Ao lançar essa lupa sobre a personagem, a nova biografia não só reforça uma onda de pesquisas que buscam acessar brechas da verdade por trás de narrativas tidas como oficiais, mas também se impõe como um exemplar valioso entre os títulos voltados à soberana egípcia. No ano passado, a minissérie documental Rainha Cleópatra, da Netflix, causou furor ao colocar a atriz negra Adele James no papel da protagonista — até o governo do Egito pediu o boicote da produção assinada pela também atriz negra Jada Pinkett Smith. A série expôs ainda atitudes mais sóbrias da personagem, ao contrário do tom histérico dado pela atriz inglesa e branca Elizabeth Taylor (1932-2011) no filme de 1963. Julgada pelo machismo e pela xenofobia — os egípcios eram considerados seres inferiores pelos romanos —, Cleópatra, em pleno século XXI, vira o jogo para se firmar como um símbolo improvável de afirmação feminista e racial. “Ela era bem-educada, boa diplomata e poliglota”, disse a autora em entrevista a VEJA. “Cleópatra lidou com todo tipo de conflito interno; houve inundações, fome, guerras, desafios extremos para qualquer tipo de governante. E ela conseguiu, com alianças, atravessá-­los.” Entre esses parceiros oportunos estavam dois romanos proeminentes, o imperador Júlio César e, depois, o cônsul Marco Antônio, com os quais ela se relacionou e teve filhos. Por estratégia ou amor, o fato é que Cleópatra se manteve no poder no Egito por vinte anos após o conturbado governo de seu pai, Ptolomeu XII, transformando a capital, Alexandria, numa cidade vibrante e mantendo o país relevante e autônomo.

VISÃO MACHISTA - Elizabeth Taylor no filme clássico: fútil e histérica
VISÃO MACHISTA - Elizabeth Taylor no filme clássico: fútil e histérica (Hulton Archive/Getty Images)

Mesmo com tantos feitos, denuncia a autora, é a aparência física da rainha a maior obsessão dos detratores.
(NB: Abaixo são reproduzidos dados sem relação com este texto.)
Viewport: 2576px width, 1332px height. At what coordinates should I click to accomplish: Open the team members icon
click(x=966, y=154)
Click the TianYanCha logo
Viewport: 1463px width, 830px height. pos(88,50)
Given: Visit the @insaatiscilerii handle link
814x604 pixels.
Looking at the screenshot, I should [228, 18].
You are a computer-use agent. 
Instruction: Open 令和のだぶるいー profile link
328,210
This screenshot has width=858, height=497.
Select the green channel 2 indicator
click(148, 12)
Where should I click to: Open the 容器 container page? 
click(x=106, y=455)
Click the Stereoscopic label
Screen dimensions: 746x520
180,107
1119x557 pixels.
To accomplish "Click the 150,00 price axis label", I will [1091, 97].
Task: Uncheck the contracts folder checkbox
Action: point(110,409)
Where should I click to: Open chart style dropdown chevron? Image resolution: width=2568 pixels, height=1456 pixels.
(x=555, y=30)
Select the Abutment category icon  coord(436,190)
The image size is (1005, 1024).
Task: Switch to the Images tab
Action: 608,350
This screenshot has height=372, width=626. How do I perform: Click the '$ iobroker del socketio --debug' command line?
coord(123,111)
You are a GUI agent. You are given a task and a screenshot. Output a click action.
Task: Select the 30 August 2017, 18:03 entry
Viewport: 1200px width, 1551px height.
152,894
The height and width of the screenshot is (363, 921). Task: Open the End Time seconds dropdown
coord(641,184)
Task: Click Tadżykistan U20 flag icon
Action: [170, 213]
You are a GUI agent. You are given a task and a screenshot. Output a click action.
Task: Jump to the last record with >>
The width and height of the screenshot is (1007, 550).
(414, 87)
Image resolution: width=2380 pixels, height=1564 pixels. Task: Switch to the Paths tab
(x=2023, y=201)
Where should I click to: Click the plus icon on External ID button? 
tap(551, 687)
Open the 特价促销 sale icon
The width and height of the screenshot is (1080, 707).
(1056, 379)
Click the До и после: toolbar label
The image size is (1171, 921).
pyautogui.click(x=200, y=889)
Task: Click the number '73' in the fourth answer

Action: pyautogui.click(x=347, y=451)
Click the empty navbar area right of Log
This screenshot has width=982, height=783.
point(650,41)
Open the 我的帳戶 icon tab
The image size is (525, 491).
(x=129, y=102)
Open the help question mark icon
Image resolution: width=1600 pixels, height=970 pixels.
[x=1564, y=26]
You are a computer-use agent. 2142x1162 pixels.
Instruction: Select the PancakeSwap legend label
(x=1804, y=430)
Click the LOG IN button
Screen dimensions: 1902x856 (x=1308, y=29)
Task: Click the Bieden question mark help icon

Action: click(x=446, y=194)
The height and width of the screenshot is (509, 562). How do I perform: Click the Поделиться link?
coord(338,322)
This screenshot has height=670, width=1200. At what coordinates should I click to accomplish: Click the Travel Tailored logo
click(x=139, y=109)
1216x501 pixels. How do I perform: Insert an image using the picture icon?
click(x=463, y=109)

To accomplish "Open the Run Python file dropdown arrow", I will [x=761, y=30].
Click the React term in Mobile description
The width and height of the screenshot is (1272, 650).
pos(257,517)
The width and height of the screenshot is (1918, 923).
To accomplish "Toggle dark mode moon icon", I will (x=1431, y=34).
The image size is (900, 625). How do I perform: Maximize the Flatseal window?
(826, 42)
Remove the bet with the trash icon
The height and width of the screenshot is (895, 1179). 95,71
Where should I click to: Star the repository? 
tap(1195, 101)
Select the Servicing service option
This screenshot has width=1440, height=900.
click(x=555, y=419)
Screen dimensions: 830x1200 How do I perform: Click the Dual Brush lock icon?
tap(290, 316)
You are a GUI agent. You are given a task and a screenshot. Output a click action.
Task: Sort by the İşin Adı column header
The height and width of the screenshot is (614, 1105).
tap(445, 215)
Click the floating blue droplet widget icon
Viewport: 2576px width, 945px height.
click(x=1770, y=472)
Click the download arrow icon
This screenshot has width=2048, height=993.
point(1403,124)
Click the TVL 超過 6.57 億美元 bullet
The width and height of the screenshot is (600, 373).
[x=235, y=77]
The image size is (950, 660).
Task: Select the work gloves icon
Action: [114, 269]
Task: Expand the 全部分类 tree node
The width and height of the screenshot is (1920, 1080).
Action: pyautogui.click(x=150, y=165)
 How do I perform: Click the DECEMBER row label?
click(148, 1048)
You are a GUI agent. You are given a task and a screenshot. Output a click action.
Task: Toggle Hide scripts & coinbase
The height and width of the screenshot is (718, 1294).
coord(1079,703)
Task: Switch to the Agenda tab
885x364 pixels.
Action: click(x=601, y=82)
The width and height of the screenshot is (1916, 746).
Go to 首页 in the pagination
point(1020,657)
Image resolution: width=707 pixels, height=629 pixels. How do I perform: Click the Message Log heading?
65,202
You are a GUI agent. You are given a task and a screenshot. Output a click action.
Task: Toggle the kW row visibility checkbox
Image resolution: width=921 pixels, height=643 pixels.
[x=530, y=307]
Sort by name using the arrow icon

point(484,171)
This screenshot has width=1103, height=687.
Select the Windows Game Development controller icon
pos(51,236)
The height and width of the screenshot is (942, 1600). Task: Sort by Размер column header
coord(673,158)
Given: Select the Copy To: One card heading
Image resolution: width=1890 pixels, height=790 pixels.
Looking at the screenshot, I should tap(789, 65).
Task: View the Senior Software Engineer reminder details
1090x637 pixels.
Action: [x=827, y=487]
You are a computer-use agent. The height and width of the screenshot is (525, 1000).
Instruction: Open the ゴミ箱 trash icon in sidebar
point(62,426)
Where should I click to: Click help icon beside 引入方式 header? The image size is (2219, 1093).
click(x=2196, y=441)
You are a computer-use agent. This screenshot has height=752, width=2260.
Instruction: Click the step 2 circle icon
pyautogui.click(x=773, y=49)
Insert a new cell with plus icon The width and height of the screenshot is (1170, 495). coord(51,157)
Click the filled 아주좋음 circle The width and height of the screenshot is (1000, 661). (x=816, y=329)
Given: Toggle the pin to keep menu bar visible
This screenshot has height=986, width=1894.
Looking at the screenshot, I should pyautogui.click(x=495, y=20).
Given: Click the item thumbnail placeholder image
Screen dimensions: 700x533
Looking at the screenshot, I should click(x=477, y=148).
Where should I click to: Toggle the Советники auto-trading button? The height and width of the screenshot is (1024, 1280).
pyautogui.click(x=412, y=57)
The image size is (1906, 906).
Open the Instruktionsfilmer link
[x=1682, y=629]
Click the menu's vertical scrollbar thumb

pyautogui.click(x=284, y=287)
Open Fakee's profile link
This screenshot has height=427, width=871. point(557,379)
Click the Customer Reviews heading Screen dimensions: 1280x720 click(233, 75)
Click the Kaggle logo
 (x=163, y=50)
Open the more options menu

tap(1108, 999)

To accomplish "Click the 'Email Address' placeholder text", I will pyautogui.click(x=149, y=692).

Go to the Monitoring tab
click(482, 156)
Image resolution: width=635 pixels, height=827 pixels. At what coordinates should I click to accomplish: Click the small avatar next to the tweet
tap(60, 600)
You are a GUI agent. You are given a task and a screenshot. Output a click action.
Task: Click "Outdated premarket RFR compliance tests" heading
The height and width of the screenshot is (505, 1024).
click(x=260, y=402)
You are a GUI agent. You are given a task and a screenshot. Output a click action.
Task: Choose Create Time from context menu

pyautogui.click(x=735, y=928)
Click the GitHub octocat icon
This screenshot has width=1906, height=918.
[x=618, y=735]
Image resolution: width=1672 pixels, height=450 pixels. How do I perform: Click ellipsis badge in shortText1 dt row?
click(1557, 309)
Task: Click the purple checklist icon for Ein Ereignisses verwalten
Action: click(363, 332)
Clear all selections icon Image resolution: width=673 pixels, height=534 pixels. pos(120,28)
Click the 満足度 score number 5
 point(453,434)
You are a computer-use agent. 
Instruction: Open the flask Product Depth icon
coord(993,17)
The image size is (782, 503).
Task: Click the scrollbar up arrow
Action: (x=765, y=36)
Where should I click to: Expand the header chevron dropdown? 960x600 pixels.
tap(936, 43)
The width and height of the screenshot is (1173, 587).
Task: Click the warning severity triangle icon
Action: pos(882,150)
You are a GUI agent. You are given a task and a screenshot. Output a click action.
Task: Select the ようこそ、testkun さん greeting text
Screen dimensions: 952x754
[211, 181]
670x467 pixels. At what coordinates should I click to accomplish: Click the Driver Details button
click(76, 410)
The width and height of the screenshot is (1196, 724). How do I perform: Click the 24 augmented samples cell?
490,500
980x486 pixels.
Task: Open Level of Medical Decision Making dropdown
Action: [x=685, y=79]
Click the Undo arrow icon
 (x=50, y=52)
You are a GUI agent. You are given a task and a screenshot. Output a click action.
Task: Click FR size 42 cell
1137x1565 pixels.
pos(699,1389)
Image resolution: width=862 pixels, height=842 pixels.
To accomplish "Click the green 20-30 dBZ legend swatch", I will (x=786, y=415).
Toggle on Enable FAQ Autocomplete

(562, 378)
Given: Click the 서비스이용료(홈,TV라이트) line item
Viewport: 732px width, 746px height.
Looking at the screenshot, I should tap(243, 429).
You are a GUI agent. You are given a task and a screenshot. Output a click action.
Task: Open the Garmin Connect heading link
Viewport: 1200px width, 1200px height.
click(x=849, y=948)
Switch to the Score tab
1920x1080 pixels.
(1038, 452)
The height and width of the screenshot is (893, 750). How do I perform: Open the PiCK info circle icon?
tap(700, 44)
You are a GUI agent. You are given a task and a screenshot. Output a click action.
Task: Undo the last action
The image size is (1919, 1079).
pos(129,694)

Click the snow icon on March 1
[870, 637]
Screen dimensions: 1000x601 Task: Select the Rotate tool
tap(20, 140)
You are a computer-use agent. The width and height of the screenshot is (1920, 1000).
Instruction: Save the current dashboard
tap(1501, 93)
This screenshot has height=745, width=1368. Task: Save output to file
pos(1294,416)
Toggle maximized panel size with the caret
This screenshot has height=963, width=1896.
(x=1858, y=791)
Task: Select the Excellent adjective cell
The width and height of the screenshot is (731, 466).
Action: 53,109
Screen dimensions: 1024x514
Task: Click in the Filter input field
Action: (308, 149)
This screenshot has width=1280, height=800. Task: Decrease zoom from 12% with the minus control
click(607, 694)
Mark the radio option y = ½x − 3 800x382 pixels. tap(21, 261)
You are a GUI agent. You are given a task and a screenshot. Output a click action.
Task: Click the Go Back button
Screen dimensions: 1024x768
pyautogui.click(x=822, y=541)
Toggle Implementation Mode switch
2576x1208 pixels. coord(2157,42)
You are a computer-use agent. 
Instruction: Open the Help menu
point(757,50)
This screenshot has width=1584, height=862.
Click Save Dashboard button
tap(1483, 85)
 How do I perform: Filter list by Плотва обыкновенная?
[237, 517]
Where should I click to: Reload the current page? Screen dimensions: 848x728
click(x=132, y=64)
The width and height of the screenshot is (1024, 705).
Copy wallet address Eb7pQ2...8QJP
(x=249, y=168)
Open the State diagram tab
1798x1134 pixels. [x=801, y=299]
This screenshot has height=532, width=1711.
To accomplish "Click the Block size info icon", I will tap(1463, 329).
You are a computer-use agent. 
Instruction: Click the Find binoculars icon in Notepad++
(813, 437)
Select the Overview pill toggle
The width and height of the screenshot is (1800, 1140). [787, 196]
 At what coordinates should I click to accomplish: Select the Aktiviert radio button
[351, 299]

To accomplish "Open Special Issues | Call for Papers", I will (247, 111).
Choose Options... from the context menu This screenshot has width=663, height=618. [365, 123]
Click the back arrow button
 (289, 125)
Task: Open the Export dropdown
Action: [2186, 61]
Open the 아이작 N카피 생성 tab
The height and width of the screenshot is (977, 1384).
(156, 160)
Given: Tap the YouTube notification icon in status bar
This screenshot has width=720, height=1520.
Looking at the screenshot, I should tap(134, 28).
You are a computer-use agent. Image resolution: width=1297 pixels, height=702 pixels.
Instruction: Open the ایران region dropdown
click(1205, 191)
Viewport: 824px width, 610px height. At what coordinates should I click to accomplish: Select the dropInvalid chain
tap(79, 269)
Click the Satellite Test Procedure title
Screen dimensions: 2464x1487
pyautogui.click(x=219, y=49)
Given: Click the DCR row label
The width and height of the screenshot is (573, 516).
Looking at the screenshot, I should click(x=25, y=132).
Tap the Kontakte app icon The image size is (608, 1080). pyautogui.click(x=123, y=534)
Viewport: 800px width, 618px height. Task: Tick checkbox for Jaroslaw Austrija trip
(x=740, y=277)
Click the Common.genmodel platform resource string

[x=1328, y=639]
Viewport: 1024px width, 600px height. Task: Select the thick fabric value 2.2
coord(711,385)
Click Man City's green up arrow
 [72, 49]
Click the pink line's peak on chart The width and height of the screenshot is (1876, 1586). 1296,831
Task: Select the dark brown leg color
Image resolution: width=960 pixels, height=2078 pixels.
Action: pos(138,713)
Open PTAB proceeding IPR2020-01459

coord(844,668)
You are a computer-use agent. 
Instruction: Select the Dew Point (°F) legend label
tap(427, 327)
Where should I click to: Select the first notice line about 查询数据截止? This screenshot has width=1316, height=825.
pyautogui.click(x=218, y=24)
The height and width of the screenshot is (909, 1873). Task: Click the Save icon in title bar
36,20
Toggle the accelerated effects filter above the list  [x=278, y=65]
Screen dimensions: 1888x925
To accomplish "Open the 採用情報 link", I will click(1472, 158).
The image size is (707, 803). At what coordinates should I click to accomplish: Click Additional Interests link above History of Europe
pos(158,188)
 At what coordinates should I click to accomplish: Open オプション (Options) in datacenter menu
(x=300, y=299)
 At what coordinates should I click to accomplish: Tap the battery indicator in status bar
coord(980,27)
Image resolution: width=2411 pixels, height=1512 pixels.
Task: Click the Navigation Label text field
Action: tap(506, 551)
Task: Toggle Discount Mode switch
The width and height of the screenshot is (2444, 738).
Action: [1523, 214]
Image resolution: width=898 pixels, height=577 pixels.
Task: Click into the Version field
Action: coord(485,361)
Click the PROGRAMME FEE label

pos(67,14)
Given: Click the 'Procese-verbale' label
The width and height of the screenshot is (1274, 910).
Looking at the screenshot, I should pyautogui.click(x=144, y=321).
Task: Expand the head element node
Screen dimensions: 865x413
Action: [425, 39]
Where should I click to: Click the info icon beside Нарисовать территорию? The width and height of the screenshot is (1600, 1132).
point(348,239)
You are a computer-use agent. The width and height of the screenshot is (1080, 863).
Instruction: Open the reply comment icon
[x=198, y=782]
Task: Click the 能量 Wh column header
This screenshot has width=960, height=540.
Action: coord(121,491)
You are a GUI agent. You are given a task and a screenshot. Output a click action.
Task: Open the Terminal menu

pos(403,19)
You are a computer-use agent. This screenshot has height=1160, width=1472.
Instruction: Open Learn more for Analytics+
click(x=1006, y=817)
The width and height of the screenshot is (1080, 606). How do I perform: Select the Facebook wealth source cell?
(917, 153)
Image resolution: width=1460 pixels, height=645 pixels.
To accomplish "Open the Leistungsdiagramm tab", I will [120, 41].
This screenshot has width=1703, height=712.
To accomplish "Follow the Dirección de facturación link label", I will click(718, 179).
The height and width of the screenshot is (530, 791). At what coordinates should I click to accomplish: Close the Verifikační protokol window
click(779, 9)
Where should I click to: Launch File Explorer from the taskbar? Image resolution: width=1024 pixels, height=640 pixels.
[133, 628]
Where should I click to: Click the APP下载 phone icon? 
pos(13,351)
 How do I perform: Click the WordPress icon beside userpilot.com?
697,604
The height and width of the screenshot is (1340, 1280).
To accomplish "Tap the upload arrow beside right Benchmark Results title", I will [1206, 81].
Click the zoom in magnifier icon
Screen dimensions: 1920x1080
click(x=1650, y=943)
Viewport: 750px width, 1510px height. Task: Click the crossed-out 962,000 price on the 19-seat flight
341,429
Descrita como dona de beleza ímpar (nunca comprovada), Cleópatra não teria chegado tão longe naquele violento jogo político se não tivesse uma inteligência perspicaz e a firmeza exigida de monarcas. “O constante interesse na aparência dela é sintoma de julgamentos sexistas e raciais”, diz Prose. Cleópatra era macedônia por parte da família paterna, um indício de que teria traços brancos. Não se sabe, porém, quem foi sua mãe. Na época, o Egito era um reduto multicultural, com nacionalidades diversas — herança da ocupação de Alexandre, o Grande trezentos anos antes. A autora então crava que, sim, a rainha poderia ter sido negra, mistério que ainda não tem resposta. “Qualquer biógrafo de Cleópatra trabalha com poucos fatos e muita especulação”, explica Prose.

MISTÉRIO - Adele James em série da Netflix: a egípcia poderia ser negra?
MISTÉRIO - Adele James em série da Netflix: a egípcia poderia ser negra? (./Netflix)

Isso se aplica até ao mais antigo e famoso deles, Plutarco (46 d.C.-120 d.C.) — que, na passagem do século I ao II, escreveu sobre homens gregos e romanos proeminentes. Entre eles, Marco Antônio, tratado como vítima da manipulação de Cleópatra. Após uma investida militar malsucedida do casal, a rainha morreu — supostamente picada por uma cobra, em 30 a.C., aos 39 anos. Sua vida curta agora é revisada sob a ótica afirmativa atual. E assim, quem diria, a rainha passou de víbora a leoa feminista.